<<<<

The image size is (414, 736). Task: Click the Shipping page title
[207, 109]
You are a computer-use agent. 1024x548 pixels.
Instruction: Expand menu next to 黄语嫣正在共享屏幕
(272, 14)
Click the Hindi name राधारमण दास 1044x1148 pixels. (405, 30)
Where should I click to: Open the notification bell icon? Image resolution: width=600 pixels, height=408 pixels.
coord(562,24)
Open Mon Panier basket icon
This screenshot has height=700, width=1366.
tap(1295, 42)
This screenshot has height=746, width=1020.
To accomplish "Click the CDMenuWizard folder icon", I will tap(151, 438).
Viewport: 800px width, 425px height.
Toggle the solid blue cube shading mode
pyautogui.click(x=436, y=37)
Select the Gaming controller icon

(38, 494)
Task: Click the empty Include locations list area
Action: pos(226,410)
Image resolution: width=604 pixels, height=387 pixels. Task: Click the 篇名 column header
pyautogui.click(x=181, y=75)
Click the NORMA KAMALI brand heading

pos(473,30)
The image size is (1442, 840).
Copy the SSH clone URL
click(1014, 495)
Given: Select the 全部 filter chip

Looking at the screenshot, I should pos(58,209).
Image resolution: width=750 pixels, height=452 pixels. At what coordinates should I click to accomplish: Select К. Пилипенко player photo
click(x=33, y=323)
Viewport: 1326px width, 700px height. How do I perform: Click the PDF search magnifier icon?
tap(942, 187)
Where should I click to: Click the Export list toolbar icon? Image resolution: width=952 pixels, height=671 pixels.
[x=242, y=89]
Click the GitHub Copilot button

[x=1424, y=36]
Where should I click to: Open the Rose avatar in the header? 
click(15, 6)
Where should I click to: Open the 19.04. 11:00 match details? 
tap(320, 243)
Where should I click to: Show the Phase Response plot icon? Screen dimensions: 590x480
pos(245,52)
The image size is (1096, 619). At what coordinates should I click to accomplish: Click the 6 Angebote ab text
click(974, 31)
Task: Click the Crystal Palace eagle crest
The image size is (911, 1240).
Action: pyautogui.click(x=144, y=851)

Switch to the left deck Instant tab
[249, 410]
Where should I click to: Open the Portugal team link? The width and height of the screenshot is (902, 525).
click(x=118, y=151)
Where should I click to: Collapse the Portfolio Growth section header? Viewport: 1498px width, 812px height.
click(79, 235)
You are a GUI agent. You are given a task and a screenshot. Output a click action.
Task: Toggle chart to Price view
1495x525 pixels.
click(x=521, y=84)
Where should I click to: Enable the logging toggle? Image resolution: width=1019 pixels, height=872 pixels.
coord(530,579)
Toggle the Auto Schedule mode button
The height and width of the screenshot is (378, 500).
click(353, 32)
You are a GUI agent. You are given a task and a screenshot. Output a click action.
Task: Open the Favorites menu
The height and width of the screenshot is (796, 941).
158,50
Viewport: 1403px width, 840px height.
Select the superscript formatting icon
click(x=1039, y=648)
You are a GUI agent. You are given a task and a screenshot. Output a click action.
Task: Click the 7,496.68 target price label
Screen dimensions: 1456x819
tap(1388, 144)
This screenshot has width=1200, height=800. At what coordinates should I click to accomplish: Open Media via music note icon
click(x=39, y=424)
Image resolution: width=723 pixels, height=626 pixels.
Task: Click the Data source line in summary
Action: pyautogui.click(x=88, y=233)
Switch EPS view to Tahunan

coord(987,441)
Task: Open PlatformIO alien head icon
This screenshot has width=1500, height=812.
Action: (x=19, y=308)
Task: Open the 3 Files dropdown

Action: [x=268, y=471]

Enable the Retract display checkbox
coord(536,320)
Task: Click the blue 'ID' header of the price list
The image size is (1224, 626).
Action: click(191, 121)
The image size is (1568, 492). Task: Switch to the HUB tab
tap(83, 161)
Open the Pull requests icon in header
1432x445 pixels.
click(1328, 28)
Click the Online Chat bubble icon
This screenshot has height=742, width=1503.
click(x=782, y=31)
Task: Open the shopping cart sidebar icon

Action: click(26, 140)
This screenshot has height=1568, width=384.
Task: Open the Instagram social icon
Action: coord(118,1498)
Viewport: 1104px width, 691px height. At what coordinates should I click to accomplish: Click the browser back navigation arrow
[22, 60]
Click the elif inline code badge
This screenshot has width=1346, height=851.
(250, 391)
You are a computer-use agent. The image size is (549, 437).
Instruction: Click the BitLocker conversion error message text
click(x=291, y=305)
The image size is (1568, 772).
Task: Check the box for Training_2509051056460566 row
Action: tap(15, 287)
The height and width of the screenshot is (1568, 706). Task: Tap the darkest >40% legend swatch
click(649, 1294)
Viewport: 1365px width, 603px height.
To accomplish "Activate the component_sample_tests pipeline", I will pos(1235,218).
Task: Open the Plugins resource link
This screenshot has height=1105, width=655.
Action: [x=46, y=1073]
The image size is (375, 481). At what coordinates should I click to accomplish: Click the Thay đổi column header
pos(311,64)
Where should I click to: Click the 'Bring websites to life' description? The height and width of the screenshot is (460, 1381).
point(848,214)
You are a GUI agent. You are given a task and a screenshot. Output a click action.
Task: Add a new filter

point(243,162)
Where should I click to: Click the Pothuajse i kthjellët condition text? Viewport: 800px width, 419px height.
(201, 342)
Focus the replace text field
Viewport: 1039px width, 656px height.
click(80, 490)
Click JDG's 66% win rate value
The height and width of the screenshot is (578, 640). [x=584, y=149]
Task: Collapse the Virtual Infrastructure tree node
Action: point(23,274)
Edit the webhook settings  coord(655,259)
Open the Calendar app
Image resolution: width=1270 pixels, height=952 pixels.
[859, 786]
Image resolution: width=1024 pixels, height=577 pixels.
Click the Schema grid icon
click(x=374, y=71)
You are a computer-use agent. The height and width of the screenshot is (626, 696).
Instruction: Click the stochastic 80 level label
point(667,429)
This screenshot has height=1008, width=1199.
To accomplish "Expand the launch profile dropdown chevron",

>>>>

__AIM OF THE TASK__
Among the entries above, which lines include "computer"? List them all.

__TASK RESPONSE__
You are a computer-use agent. 1024x548 pixels.
You are a computer-use agent. The image size is (549, 437).
You are a computer-use agent. The height and width of the screenshot is (626, 696).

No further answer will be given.